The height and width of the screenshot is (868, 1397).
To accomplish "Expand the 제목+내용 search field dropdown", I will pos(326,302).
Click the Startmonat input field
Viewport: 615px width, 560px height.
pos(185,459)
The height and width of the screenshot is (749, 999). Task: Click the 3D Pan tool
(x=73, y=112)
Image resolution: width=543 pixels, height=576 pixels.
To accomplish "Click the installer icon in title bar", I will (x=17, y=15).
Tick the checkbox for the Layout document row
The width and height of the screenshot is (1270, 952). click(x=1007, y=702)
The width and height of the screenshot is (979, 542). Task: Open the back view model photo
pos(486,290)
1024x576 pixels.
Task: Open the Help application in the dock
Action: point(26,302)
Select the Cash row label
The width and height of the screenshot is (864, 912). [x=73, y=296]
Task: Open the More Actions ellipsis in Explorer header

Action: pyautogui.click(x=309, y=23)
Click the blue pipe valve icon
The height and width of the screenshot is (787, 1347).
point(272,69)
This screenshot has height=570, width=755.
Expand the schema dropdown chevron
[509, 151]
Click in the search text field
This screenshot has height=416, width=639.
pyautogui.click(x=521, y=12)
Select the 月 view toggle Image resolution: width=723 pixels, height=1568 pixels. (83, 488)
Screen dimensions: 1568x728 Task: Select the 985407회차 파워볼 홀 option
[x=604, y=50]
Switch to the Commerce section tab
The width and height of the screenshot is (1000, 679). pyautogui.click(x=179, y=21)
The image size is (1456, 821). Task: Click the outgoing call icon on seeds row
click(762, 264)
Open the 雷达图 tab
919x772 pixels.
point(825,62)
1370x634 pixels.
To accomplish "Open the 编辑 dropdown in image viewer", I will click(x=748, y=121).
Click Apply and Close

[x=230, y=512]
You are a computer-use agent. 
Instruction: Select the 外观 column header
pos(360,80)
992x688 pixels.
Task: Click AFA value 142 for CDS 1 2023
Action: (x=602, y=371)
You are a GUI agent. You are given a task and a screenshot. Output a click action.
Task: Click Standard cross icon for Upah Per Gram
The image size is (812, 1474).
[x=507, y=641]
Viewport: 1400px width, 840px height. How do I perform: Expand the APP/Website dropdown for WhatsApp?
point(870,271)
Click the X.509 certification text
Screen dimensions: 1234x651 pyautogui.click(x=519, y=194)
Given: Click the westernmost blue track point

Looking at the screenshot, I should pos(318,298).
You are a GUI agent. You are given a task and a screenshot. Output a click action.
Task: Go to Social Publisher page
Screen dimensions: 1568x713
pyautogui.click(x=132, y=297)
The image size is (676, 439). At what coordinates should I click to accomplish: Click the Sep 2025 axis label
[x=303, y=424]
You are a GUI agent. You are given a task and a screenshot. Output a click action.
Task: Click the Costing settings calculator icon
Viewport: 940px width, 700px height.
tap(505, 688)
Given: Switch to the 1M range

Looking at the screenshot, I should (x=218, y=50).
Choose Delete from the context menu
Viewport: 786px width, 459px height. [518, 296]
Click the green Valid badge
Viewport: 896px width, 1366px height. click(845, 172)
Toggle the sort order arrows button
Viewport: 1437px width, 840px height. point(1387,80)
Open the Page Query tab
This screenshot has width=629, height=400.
··········
* [What the exercise asks] Give back every line from the beginning of the records through the line holding "1370x634 pixels.", exactly as it reads, and leave out the rest.

* [Task result]
The height and width of the screenshot is (868, 1397).
To accomplish "Expand the 제목+내용 search field dropdown", I will pos(326,302).
Click the Startmonat input field
Viewport: 615px width, 560px height.
pos(185,459)
The height and width of the screenshot is (749, 999). Task: Click the 3D Pan tool
(x=73, y=112)
Image resolution: width=543 pixels, height=576 pixels.
To accomplish "Click the installer icon in title bar", I will (x=17, y=15).
Tick the checkbox for the Layout document row
The width and height of the screenshot is (1270, 952). click(x=1007, y=702)
The width and height of the screenshot is (979, 542). Task: Open the back view model photo
pos(486,290)
1024x576 pixels.
Task: Open the Help application in the dock
Action: point(26,302)
Select the Cash row label
The width and height of the screenshot is (864, 912). [x=73, y=296]
Task: Open the More Actions ellipsis in Explorer header

Action: pyautogui.click(x=309, y=23)
Click the blue pipe valve icon
The height and width of the screenshot is (787, 1347).
point(272,69)
This screenshot has height=570, width=755.
Expand the schema dropdown chevron
[509, 151]
Click in the search text field
This screenshot has height=416, width=639.
pyautogui.click(x=521, y=12)
Select the 月 view toggle Image resolution: width=723 pixels, height=1568 pixels. (83, 488)
Screen dimensions: 1568x728 Task: Select the 985407회차 파워볼 홀 option
[x=604, y=50]
Switch to the Commerce section tab
The width and height of the screenshot is (1000, 679). pyautogui.click(x=179, y=21)
The image size is (1456, 821). Task: Click the outgoing call icon on seeds row
click(762, 264)
Open the 雷达图 tab
919x772 pixels.
point(825,62)
1370x634 pixels.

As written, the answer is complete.